Additionally, as L’Engle is telling the story of her mother’s life, I became filled with questions about my mother’s ancestors—things I don’t know and will probably never know, because Mother can’t remember those details most of the time. At least, our mother knows us, and while she can’t quite remember who the great grandchildren are, she remains our loving mother who can still score over 300 points in a Scrabble game and express her joy that we are there with her. And she always asks the question, “What’s going on with you these days?”

When you read Madeleine L’Engle, you know her intimately; if she lived near you, or went to your church, she would be your friend. I would have liked to have known her and shared this summer of the great grandmother with her. By reading her book, written 35 years ago, somehow I did.
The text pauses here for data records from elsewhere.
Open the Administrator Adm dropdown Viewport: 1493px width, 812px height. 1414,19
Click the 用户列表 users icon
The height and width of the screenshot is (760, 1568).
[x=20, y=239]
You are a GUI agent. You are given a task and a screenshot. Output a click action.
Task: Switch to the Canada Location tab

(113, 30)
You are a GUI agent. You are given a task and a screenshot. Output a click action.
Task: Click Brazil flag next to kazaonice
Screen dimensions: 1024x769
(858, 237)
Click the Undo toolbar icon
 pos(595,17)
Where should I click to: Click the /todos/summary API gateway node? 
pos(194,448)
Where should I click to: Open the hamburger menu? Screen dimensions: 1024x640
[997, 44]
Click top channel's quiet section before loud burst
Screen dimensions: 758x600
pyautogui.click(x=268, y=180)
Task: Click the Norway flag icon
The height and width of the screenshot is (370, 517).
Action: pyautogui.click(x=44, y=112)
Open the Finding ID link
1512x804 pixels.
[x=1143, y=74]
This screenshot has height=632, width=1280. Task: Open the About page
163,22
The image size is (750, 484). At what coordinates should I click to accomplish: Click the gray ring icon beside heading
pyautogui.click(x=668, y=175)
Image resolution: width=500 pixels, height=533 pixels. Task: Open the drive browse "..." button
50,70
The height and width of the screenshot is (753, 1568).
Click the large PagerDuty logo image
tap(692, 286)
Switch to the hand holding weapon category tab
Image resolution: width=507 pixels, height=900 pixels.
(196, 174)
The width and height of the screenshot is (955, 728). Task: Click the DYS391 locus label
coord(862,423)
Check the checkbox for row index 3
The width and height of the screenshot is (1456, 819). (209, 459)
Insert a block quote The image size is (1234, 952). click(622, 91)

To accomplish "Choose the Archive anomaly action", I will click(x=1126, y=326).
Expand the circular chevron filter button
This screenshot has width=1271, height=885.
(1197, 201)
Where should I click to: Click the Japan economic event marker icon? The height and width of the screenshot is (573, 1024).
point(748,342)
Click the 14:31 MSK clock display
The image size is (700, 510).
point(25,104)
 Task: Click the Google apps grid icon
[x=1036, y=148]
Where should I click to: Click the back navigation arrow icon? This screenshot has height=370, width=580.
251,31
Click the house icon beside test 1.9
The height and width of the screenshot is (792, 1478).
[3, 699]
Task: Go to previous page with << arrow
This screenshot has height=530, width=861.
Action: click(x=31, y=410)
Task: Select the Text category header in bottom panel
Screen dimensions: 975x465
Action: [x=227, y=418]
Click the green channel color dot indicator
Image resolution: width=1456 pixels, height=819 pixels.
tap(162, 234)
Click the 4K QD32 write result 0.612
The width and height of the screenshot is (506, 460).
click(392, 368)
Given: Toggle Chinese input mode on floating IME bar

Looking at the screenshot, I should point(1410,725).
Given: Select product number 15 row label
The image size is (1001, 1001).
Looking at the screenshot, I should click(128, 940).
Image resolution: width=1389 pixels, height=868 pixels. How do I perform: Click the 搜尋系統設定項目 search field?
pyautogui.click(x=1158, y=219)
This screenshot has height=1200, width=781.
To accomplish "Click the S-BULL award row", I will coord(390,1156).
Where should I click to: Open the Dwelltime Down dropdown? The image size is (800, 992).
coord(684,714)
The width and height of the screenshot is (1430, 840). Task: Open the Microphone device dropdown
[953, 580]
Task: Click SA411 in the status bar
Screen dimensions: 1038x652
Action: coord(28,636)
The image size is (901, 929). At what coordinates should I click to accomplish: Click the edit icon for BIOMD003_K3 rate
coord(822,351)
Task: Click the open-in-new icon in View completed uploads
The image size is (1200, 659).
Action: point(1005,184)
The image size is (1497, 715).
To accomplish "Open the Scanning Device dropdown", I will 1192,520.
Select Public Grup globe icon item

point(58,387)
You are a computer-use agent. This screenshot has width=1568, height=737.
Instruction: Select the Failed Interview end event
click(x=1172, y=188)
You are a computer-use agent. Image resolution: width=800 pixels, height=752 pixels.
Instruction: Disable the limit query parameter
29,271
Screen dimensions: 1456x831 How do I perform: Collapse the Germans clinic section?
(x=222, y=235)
Here is the obituary for Madeleine L’Engle from the New York Times:

http://www.nytimes.com/2007/09/08/books/07cnd-lengle.html?_r=3&pagewanted=2&hp&oref=slogin

An interview from Christianity Today magazine:

http://www.christianitytoday.com/49712

1 comment:

OnThePath said...

This book was given to me a few years ago by a friend. It is unique in that the author had no tools to deal with this situation, no Alz. Assn., no internet forums. It is very raw.

For me the book was a validation of how I cared for my mother, which was not to freak out at the loss of "where is my mother," but to deal with the actual person in front of me at the instant.

Unlike the author who distanced herself from her mother's pain, I stood by. Living til just recently on couch next to her bed. Both of us in the living room...for years. commode between us. Not as many people needed hired, family to support. ME. and HER.

I do not know if the author managed to connect and understand in the years following her mother's death. But the book made me feel proud that I did what this esteemed author, a Christian, could not. In my book, you see someone genuinely suffering, you run TO the person, not pull a Walden's Pond to protect one's own feelings.

Thanks for your excellent review. I should reread this one day, but I don't think my impressions will change. Read Lauren Kessler's "Dancing with Rose," for an account of daughter who dodged the bullet of her mother's Alzheimer's death, then got on staff at the very facility where her mother had been, so she could connect with the patients.

Those who have this sort of outgoing personality should look into working with dementia patients. If the person is not your total responsibility, thus crushing your own life, it is rewarding to find where they are still "in there" and bring yourself to them.

Search youtube for Naomi Feil and Gladys Wilson for video example. Feil is founder of Validation Therapy. Memory Bridge Foundation works in this area.

Mom is now put in nursing home, not by me!, and I find it rewarding to be among the residents. VERY rewarding.